Reculons d’un pas… pour mieux avancer

L’attentat de la grande mosquée de Québec a tout changé. Le ton des échanges. Les mots utilisés. L’attitude des partis, des ministres, des députés.

Normal que la tragédie change donc aussi la nature du débat. Normal que l’attaque la plus sanglante jamais perpétrée dans une mosquée en Occident nous oblige, aujourd’hui, à aborder différemment les questions de laïcité, de diversité et de neutralité religieuse.

Avant la tuerie, l’adoption du fameux « consensus Bouchard-Taylor » était une priorité collective, avec raison. Les libéraux ayant quasiment tabletté le rapport en 2008, les problèmes épisodiques liés aux accommodements religieux avaient rendu l’action gouvernementale urgente.
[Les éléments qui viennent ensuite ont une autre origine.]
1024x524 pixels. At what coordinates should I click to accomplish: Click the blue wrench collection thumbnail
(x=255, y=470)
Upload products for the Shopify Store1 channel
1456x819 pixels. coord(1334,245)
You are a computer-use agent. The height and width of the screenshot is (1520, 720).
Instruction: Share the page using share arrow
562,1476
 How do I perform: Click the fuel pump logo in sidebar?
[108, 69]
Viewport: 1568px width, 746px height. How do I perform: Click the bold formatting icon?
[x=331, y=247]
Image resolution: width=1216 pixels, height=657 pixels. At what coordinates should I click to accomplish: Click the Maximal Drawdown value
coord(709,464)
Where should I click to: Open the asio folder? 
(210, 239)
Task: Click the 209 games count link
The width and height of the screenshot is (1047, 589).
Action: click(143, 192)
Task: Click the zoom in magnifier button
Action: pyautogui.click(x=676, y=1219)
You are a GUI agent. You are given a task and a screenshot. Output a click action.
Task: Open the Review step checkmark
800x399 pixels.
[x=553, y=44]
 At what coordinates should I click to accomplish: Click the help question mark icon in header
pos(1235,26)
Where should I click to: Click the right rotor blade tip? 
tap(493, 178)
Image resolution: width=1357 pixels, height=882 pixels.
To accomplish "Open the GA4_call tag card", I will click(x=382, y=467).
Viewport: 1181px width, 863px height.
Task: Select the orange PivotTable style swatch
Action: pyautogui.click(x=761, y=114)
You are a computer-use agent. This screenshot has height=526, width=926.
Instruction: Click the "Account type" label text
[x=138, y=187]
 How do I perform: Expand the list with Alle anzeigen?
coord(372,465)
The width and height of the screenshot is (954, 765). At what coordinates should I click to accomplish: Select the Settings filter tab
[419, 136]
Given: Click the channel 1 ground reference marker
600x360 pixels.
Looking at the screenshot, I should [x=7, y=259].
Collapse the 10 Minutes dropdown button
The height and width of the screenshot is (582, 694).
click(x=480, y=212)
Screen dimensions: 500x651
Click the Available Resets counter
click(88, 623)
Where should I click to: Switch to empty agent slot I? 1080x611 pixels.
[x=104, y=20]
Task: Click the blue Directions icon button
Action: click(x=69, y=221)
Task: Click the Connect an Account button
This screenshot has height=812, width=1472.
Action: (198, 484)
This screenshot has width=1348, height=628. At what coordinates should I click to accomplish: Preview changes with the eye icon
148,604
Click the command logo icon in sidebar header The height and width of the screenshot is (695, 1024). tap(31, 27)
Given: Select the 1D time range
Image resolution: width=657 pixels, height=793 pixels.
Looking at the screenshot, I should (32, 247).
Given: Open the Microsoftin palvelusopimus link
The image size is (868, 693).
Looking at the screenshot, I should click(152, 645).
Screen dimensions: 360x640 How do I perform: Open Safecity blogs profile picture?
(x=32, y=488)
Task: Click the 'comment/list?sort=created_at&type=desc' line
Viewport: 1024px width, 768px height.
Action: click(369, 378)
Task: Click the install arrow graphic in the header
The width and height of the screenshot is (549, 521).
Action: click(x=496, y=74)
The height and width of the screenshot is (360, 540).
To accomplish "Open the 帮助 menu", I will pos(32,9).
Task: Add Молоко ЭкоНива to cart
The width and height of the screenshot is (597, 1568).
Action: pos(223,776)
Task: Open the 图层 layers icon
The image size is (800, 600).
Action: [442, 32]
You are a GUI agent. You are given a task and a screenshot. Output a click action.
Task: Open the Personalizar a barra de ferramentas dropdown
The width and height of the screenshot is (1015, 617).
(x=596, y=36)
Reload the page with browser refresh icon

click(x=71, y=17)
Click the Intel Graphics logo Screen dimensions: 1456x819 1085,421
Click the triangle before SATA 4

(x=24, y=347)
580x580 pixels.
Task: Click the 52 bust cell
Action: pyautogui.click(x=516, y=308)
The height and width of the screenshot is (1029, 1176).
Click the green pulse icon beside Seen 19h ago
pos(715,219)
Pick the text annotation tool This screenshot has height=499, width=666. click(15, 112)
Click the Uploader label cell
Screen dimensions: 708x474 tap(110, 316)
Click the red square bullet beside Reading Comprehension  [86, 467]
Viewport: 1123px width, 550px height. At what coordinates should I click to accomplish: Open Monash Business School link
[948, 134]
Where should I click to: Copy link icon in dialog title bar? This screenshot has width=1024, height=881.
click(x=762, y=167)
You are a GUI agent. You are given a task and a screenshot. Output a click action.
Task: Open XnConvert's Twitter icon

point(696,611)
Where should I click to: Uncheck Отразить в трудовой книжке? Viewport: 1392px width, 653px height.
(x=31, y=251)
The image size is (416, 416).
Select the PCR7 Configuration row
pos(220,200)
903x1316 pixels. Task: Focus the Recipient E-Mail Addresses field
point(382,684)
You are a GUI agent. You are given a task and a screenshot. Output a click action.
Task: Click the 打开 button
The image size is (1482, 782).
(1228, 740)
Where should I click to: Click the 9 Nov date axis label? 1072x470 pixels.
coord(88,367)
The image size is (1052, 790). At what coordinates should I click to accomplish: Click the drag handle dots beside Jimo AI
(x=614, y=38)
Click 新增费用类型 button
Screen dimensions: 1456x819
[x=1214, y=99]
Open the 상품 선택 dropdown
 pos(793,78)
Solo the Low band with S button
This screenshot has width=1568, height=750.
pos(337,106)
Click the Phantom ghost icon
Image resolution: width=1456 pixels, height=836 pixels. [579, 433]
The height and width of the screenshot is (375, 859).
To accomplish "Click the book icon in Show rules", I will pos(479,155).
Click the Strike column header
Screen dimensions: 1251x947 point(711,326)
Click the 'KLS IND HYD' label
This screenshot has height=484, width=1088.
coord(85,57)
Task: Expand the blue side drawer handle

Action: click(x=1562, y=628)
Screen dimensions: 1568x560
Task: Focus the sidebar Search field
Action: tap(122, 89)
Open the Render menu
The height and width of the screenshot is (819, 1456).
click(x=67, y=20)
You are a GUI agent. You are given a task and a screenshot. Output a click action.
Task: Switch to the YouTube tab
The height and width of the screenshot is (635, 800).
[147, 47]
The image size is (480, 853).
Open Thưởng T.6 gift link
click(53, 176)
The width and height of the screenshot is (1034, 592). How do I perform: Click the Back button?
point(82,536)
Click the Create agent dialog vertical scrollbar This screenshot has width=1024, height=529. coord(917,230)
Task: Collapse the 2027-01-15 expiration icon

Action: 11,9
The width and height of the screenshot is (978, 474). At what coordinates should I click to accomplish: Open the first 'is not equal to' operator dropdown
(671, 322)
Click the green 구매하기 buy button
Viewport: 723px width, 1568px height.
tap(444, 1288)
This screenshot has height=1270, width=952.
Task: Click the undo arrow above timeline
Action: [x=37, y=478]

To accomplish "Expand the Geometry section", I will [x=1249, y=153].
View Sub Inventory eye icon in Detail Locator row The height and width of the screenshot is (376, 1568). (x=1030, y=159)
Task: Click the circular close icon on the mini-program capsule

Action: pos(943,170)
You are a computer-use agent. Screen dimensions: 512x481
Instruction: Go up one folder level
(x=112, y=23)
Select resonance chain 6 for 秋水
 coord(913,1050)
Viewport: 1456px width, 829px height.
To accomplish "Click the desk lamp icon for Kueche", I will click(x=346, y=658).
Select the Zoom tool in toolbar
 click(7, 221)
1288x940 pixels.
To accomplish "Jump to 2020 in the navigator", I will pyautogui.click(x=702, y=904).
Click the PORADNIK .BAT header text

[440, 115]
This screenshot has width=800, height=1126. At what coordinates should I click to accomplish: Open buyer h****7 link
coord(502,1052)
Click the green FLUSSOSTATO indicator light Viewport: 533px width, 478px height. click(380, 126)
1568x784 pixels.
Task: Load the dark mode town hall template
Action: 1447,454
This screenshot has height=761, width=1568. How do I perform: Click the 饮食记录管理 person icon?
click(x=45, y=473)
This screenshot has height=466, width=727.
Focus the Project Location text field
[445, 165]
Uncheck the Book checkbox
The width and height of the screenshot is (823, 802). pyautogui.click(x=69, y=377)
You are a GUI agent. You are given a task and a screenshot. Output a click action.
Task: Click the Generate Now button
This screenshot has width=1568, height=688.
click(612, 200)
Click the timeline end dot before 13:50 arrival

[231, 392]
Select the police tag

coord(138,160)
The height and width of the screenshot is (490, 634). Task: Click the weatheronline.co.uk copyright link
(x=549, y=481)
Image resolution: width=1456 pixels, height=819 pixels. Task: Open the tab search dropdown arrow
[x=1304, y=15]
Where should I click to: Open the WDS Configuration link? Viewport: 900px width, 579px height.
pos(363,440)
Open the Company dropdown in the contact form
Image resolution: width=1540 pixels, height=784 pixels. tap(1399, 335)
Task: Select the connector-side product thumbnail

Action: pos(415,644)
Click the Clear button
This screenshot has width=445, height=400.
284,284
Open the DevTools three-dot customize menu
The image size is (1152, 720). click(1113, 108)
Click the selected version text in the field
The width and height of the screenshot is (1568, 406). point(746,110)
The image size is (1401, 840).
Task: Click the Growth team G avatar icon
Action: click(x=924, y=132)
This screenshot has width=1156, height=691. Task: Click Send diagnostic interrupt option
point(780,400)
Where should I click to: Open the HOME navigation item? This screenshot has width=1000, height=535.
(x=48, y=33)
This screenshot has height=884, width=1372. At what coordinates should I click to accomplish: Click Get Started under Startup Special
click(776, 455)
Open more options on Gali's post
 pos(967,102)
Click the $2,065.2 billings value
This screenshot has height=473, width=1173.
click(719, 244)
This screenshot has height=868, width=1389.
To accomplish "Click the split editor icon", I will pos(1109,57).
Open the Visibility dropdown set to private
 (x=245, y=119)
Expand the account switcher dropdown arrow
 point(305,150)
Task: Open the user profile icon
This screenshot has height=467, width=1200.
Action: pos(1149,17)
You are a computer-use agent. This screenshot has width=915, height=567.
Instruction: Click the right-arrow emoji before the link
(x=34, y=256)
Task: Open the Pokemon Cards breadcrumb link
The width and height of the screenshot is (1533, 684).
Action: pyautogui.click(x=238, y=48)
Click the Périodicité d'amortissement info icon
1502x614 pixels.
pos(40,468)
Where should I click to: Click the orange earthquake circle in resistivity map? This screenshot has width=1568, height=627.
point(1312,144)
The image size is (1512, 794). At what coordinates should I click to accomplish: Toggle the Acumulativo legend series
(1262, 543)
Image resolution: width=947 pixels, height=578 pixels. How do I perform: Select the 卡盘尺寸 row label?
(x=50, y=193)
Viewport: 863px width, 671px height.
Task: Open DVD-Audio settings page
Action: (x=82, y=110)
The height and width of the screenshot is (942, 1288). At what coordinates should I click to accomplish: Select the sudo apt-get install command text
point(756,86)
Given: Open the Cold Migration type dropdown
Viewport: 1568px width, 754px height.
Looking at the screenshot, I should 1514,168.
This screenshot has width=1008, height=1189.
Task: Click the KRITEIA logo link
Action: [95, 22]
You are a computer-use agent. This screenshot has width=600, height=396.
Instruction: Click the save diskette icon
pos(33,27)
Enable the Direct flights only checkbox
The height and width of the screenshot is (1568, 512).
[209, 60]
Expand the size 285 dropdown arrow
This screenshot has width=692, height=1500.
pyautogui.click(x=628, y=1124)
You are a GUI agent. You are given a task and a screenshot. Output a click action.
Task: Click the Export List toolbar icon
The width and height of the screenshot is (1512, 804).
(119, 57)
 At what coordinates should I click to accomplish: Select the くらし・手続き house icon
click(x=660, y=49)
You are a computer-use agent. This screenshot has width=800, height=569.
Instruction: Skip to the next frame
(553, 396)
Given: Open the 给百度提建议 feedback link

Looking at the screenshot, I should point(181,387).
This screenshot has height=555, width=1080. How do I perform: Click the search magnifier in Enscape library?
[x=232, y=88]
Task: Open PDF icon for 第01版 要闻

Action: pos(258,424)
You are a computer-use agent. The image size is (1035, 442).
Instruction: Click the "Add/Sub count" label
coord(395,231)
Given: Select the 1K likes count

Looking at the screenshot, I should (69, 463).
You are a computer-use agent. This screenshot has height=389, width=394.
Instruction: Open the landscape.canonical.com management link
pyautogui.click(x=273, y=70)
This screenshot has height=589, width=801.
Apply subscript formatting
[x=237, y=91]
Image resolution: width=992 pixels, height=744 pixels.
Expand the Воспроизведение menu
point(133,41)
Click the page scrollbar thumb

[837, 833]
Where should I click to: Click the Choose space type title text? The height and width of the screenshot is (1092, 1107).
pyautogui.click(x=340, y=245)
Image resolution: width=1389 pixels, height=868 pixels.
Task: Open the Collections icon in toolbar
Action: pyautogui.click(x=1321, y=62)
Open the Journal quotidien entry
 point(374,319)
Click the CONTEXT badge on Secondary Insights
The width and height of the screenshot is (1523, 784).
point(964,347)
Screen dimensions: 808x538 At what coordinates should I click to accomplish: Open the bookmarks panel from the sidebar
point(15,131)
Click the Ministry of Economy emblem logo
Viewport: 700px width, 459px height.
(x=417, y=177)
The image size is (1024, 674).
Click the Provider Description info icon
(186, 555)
À la fois pour apaiser le malaise de la majorité (bien réel) et tourner la page sur la charte des valeurs (bien malheureuse).

Mais la solution qui s’imposait le 29 janvier au matin a dégringolé de la liste des priorités le 29 au soir.

Pas parce que l’inquiétude identitaire des Québécois avait soudainement disparu, mais parce que l’inquiétude de la communauté ciblée devenait aussitôt plus manifeste, plus concrète et surtout, plus préoccupante.

Et la majorité oserait répondre quelques jours plus tard par une restriction des libertés de la minorité visée ? Elle s’attaquerait aux droits des citoyens… à qui elle promet ouverture, dialogue et main tendue depuis deux semaines ?

Il est vrai que le Québec a perdu 10 ans en refusant de donner suite à la commission Bouchard-Taylor, mais ce n’est pas une raison pour reculer de 10 ans en matière d’ouverture et de tolérance, simplement pour rattraper le temps perdu.

Les six Québécois de confession musulmane qui ont été tués à Sainte-Foy ont été, pour reprendre les très beaux mots de Jean-François Lisée, « victimes du contraire de l’espoir, de l’amour et de la générosité ; victimes du contraire de ce qu’ils voulaient incarner ».

Mais en restreignant les libertés des musulmans à ce moment-ci, le Québec ne serait-il pas justement, à son tour, « victime du contraire de ce qu’il veut incarner » ?

Attendons un peu, plutôt. « Laissons la place au temps de la réconciliation », comme l’a dit hier Charles Taylor.

Mettons de côté l’interdiction des signes religieux aux employés de l’État qui exercent des fonctions coercitives – certes importante, mais symbolique – , et attaquons-nous aux discriminations que subissent les arabo-musulmans.

Tentons d’améliorer l’intégration des immigrants, la francisation des nouveaux arrivants, la représentativité du secteur public, la place des minorités sur le marché du travail. Adoptons rapidement le projet de loi 98 qui vise à faciliter la reconnaissance des formations, puis ensuite seulement, renforçons le projet de loi 62 sur la neutralité religieuse de l’État.

Attendons, donc… mais sans faire l’autruche comme le fait Philippe Couillard. Bien qu’il ait eu les mots justes et l’attitude de circonstance ces dernières semaines, l’insistance avec laquelle il évoque « un problème inexistant » devient de plus en plus fâcheuse, voire provocante.

Le problème est en effet bien réel et ne se mesure pas au nombre de juges qui portent le hidjab. Le problème est ce malaise ressenti chaque fois que la laïcité de l’État est remise en question, que des demandes d’accommodements semblent non raisonnables, que l’égalité hommes-femmes est ébranlée.

Or ce malaise mérite aussi une réponse du législateur dans le respect des droits et libertés de la minorité… mais pas tout de suite. Pas au lendemain de l’attentat qui a confirmé la stigmatisation dont sont victimes les Québécois de confession musulmane.